La medida generó inmediata reacción opositora, excluida del proceso, que criticó semejante asignación presupuestaria de “gastos reservados”, con escaso control o información, en momentos en que jubilaciones y salarios de docentes universitarios, por citar sólo dos casos, sufren una fuerte pérdida de poder adquisitivo. Su intención es citar a la Comisión Bicameral de Trámite Legislativo y rechazar el DNU en el Congreso.
Varios expertos señalan que la reforma tiene aspectos positivos: apunta a separar Inteligencia exterior de interior e incorpora la seguridad informática, por caso. Un adecuado presupuesto permitiría mejorar cuadros profesionales y actualizar sistemas tecnológicos. Pero repite el error de las anteriores, al lanzarla por decreto y no por una ley del Congreso.
El sistema de Inteligencia argentino ha atravesado varias crisis y un deterioro constante en la historia reciente. Desde el retorno a la democracia, cargó con el lastre de albergar a la “mano de obra desocupada”, como se llamó a represores de la última dictadura. Más tarde, ha sido utilizada por todos los gobiernos de turno con fines político-partidarios, como espiar y perseguir a críticos y opositores, manipular causas judiciales o desviar fondos públicos para “cajas negras” de la política y la corrupción, desprofesionalizando su tarea y desvirtuando su finalidad: la identificación y prevención de amenazas externas e internas para la seguridad nacional. Eso ha derivado en fallas gigantescas, desde los atentados a la embajada de Israel y la AMIA en los ‘90 y la nunca esclarecida muerte del fiscal Alberto Nisman en 2014 al intento de magnicidio de la vicepresidenta Cristina Fernández en 2022.

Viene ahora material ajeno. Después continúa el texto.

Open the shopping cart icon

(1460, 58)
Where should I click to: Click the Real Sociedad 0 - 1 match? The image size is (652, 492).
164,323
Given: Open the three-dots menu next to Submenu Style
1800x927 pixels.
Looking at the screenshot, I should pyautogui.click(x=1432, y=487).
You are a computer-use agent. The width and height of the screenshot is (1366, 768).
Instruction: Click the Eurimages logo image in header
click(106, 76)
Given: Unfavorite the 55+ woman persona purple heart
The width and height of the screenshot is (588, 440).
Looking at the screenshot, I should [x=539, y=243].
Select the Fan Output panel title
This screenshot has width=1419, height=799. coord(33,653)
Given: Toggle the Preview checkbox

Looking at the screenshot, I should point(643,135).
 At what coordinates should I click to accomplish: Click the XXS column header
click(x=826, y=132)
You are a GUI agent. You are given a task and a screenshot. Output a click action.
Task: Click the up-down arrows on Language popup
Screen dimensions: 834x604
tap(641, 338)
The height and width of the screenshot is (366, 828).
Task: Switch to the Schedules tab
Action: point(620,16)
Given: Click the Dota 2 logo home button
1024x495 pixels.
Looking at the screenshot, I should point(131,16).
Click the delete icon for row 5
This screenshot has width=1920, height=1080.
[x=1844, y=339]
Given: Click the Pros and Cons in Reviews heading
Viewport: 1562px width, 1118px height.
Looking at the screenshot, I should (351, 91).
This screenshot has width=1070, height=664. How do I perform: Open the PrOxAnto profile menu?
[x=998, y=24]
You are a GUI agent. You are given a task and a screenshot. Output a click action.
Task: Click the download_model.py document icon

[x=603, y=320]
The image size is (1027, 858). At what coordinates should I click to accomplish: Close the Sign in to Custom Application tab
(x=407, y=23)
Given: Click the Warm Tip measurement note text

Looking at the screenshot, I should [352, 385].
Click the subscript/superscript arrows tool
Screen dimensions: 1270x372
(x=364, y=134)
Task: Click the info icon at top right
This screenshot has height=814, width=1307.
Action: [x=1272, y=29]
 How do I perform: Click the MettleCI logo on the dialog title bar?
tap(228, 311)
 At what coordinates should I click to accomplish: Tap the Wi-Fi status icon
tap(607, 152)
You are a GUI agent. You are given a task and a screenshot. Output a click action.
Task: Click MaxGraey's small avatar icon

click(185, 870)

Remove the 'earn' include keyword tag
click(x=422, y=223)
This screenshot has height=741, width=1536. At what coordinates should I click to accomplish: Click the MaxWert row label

En 2015, 2017 y 2019, bajo tres presidencias distintas, se ha intentado reformar el sistema. Ninguno fue realizado con acuerdo de fuerzas opositoras y todos empeoraron la situación. Intervenciones, despidos masivos y reemplazos no sólo de cúpulas sino de cuadros profesionales, han contribuido a una inestabilidad crónica y desprofesionalización de la Inteligencia. Otro error ha sido sacar de su rol preventivo al servicio e involucrarlo en investigaciones judiciales, generando superposiciones y competencia con otras agencias federales y una relación malsana con estamentos judiciales. La Comisión Bicameral de Fiscalización de los Organismos y Actividades de Inteligencia del Congreso tiene amplias facultades de control y auditoría sobre el funcionamiento del sistema y sus recursos, pero pocas veces ha funcionado como debiera. Hoy ni siquiera tiene a sus integrantes nombrados, con lo cual este proceso quedaría al arbitrio del Ejecutivo.
Argentina necesita un servicio de Inteligencia moderno y profesional. Pero la reforma debiera ser una política de Estado, que defina problemas, riesgos y amenazas concretas que podrían afectar la seguridad y defensa de la Nación en el corto, mediano y largo plazo. Luego, encaminar una agencia que pueda prevenirlos, con medios y profesionales adecuados, con consensos amplios para su funcionamiento transparente y bajo estricto control democrático.